«Les services de renseignement étranger sont proactifs, créatifs et opportunistes dans leur ciblage des employés actuels et anciens de la défense: cyber-espionnage implacable, ciblage en personne et collecte technique.
«Ces dernières années, par exemple, les employés de la défense voyageant à l'étranger ont été soumis à des recherches secrètes, ont été approchés lors de conférences par des espions déguisés et ont reçu des cadeaux contenant des dispositifs de surveillance.»
Burgess a déclaré que «un service d'intelligence particulièrement agressif et créatif» avait créé de fausses publicités en ligne, faisant de la publicité des emplois bien rémunérés pour les personnes ayant une expertise en géopolitique ou en défense pour essayer d'accéder à des informations sensibles.
Le patron d'espionnage a appelé à un «réveil» national sur la menace de l'espionnage, affirmant qu'il était alarmé que 35 000 Australiens indiquaient sur un site de réseautage professionnel tel que LinkedIn qu'ils avaient accès à des informations sensibles et potentiellement classées.
« Près de deux mille mille et demi (Australiens) se vantent publiquement d'avoir une autorisation de sécurité et 1300 prétentions à travailler dans la communauté de la sécurité nationale », a-t-il déclaré.

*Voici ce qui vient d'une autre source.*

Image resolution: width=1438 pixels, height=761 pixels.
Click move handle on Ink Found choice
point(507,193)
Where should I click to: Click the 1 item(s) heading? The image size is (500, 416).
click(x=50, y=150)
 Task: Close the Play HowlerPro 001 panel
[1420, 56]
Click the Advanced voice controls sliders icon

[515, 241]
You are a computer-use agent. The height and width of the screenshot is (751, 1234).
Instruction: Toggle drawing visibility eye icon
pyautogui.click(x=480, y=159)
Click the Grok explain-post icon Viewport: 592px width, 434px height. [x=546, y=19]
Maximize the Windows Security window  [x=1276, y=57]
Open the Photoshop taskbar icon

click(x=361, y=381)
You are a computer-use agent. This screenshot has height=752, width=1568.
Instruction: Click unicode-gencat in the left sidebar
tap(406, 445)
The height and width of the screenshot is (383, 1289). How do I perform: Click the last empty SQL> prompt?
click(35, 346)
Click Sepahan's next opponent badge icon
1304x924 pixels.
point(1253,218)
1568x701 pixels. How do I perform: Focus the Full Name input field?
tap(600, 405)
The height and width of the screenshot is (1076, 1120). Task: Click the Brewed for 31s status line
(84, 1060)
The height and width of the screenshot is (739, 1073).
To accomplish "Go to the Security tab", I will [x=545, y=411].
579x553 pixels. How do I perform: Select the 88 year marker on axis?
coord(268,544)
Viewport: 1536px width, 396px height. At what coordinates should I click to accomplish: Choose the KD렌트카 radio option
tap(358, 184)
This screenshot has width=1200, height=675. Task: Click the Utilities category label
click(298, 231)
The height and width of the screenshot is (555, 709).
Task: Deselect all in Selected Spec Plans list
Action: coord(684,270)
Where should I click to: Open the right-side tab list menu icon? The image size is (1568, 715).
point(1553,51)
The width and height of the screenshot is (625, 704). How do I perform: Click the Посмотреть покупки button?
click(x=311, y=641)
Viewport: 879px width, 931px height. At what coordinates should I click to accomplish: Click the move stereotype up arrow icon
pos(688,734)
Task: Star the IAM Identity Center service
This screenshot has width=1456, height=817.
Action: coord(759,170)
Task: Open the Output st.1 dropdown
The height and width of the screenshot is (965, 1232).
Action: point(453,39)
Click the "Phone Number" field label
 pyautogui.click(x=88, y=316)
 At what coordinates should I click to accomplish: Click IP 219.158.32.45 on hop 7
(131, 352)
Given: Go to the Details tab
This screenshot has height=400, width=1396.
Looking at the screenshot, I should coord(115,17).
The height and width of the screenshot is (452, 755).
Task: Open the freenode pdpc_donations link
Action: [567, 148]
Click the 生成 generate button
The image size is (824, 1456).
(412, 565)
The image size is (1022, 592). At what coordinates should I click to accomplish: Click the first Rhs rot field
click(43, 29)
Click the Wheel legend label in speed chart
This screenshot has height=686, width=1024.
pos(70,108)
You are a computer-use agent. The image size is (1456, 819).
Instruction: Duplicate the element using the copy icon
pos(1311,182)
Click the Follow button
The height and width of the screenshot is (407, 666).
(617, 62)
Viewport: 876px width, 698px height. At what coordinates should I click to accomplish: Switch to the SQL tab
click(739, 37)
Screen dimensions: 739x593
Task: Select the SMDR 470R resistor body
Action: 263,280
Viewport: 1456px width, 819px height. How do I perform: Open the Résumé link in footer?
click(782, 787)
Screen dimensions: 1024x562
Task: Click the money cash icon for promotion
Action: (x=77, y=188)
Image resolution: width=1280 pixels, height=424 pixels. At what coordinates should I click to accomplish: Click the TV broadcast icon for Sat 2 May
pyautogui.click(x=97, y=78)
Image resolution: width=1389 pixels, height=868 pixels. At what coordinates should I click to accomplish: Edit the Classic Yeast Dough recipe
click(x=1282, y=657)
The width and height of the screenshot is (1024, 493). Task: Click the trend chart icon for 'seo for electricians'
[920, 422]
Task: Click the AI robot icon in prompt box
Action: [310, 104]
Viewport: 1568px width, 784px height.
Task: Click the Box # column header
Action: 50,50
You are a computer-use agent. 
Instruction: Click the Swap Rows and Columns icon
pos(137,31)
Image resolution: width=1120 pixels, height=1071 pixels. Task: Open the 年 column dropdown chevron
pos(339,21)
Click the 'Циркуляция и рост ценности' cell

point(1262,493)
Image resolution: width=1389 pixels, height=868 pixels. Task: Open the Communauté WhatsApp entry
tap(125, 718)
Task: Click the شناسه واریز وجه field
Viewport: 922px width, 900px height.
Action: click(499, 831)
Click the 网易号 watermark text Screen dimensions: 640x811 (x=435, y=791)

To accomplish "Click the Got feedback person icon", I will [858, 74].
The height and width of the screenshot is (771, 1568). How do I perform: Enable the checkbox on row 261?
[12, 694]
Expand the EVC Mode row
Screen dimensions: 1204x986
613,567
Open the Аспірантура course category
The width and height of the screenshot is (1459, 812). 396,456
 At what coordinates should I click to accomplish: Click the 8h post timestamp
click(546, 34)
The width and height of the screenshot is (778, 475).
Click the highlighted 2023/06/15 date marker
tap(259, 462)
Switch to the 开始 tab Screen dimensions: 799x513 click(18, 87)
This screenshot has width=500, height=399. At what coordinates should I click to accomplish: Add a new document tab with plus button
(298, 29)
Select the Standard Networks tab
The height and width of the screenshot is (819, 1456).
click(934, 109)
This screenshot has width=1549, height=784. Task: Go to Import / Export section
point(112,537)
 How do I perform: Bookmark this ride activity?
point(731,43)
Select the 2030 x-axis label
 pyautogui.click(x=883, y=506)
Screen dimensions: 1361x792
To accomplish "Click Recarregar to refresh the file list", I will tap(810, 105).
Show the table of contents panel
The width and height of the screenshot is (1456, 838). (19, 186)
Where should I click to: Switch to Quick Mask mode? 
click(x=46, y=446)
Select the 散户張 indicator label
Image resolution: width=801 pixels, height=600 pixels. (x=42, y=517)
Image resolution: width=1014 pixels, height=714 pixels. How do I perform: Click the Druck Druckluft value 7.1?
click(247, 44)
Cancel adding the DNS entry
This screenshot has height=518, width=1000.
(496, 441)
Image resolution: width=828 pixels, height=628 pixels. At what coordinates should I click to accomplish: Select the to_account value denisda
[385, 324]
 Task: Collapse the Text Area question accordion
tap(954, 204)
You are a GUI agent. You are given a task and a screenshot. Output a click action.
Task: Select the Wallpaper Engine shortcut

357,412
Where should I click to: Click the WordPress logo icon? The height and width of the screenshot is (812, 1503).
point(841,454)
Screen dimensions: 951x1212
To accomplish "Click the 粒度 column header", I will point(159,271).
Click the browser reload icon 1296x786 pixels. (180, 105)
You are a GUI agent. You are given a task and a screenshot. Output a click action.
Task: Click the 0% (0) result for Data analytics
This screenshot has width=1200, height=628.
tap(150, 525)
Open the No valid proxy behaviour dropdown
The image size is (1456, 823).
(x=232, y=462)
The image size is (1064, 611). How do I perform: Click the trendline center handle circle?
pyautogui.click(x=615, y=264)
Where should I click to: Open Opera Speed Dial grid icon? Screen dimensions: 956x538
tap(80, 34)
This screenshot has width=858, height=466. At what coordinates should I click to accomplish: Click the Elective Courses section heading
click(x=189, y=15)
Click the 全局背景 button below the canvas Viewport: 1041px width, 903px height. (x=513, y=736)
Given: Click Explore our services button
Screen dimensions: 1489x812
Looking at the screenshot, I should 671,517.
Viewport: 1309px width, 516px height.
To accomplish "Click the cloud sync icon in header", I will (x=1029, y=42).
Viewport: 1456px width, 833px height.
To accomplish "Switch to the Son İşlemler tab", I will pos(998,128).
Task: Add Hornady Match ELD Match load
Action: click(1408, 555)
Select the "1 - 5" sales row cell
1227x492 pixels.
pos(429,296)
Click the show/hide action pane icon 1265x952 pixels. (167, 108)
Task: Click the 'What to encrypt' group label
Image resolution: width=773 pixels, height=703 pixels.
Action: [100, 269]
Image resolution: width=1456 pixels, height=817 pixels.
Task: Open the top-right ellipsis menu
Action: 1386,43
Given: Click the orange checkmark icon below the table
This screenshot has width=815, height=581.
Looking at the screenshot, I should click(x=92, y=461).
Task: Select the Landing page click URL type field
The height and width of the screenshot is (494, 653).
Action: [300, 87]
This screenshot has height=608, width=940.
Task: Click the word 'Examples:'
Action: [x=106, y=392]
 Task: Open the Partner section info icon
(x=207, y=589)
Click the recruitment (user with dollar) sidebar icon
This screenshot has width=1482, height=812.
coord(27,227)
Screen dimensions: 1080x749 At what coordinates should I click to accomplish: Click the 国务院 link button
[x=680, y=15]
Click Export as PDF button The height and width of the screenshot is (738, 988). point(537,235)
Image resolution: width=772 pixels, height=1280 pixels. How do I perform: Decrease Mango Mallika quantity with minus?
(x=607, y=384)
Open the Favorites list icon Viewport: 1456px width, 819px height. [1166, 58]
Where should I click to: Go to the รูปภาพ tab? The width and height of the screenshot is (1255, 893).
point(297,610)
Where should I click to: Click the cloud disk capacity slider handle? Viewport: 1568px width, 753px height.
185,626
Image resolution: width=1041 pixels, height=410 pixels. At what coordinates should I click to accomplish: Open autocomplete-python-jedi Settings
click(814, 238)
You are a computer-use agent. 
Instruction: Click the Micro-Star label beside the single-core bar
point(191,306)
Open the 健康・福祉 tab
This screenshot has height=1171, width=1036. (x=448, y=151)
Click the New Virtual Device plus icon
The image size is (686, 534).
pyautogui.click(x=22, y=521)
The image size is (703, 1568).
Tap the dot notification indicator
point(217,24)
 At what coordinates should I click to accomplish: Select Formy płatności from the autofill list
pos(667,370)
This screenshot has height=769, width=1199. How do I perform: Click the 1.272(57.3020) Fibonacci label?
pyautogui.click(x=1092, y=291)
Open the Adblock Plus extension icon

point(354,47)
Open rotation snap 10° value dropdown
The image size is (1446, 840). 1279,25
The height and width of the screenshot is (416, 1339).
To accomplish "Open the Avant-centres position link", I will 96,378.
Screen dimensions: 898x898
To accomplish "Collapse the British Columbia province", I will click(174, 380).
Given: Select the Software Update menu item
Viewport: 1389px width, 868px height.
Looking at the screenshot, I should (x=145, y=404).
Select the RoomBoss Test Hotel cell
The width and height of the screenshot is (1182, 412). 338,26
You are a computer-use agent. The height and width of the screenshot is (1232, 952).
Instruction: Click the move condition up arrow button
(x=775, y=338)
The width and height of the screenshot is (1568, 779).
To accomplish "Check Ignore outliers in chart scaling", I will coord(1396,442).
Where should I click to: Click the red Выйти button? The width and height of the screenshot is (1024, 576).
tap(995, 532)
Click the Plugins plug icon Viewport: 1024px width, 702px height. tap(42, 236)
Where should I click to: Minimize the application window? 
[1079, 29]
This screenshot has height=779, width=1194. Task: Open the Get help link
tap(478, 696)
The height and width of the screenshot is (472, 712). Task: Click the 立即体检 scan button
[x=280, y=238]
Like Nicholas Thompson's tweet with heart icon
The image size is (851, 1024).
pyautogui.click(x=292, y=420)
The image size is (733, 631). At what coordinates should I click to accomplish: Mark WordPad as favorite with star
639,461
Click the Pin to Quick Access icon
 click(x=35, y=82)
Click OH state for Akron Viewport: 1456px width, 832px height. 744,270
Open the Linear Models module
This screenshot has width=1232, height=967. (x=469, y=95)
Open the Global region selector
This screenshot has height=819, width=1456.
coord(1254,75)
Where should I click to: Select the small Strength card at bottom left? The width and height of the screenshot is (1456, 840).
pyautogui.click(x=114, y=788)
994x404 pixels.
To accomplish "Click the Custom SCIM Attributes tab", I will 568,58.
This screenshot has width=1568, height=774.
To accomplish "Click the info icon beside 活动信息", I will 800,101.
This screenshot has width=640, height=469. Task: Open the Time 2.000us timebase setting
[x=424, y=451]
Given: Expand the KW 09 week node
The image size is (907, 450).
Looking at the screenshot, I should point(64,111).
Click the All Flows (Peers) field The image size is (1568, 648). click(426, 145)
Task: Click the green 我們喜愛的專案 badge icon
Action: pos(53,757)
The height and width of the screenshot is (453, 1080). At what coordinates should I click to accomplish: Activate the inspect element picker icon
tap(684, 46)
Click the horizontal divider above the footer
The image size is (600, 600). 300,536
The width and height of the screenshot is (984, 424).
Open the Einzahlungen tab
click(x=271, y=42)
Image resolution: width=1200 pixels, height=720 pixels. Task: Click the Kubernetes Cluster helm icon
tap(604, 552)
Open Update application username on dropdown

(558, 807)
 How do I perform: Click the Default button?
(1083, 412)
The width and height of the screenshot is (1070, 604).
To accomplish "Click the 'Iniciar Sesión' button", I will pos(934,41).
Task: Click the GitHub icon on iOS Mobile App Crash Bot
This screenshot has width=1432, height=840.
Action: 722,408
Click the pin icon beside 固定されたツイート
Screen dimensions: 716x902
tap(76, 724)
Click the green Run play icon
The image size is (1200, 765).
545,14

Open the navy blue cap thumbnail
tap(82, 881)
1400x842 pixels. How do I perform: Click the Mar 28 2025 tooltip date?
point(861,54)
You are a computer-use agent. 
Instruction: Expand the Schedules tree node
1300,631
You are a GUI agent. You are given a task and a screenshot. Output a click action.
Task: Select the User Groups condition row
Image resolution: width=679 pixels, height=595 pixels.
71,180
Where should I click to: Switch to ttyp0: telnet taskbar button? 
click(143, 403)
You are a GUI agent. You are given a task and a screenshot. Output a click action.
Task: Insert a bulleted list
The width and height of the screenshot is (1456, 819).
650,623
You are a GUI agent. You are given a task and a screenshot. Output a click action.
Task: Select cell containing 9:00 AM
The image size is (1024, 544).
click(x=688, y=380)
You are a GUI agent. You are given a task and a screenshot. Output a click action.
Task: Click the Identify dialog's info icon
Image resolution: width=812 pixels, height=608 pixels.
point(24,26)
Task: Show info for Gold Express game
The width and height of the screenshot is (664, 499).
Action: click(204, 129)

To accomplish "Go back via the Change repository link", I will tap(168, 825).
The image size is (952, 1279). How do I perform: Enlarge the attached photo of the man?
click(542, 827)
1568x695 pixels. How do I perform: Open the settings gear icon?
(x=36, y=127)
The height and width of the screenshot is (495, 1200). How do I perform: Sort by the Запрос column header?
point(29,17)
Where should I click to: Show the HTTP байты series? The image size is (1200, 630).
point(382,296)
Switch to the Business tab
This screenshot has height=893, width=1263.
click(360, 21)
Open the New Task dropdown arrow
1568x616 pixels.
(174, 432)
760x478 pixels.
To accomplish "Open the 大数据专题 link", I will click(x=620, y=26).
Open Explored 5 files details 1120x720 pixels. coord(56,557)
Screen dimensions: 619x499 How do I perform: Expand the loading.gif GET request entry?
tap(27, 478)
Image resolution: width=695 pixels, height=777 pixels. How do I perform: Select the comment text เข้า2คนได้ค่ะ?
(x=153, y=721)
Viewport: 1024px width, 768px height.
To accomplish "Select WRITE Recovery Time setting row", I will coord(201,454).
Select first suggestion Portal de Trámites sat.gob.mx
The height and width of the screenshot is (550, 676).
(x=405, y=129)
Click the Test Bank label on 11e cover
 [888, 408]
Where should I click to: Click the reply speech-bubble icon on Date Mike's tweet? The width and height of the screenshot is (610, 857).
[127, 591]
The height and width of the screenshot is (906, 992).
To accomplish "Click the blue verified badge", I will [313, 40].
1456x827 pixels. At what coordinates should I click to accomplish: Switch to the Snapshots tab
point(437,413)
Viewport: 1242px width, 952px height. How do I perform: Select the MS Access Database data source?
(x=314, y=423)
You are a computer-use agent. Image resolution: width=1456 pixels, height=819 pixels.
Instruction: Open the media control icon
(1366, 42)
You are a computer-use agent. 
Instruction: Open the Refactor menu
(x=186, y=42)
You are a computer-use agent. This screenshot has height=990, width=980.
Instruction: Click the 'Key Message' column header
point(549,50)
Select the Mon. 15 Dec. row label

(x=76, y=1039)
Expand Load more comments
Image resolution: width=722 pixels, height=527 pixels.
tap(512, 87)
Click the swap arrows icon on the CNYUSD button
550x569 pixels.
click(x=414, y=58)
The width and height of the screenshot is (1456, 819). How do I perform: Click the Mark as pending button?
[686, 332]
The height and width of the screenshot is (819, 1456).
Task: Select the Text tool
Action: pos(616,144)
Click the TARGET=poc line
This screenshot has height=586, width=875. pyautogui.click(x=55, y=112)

« Bien que ces chiffres soient tombés depuis que j'ai levé l'alarme il y a deux ans, cela me fait toujours tourner la tête … Je comprends que les gens doivent se commercialiser, mais dire aux médias sociaux que vous avez une autorisation de sécurité ou que vous travaillez sur un projet très classifié est plus que naïf; il invite imprudemment l'attention d'un service de renseignement étranger. »
Tout en distinguant la Chine, la Russie et l'Iran pour leurs tentatives d'énergie d'espionnage, Burgess a souligné que les Australiens seraient choqués par le nombre et les noms des pays essayant de voler les secrets de l'Australie.
Burgess a déclaré que, dans une tentative de calculer le véritable coût de l'espionnage, ASIO s'était associé à l'Australian Institute of Criminology pour mener un rapport qui, selon lui, était « considéré comme la première et certainement une analyse publique la plus complète du genre dans le monde ».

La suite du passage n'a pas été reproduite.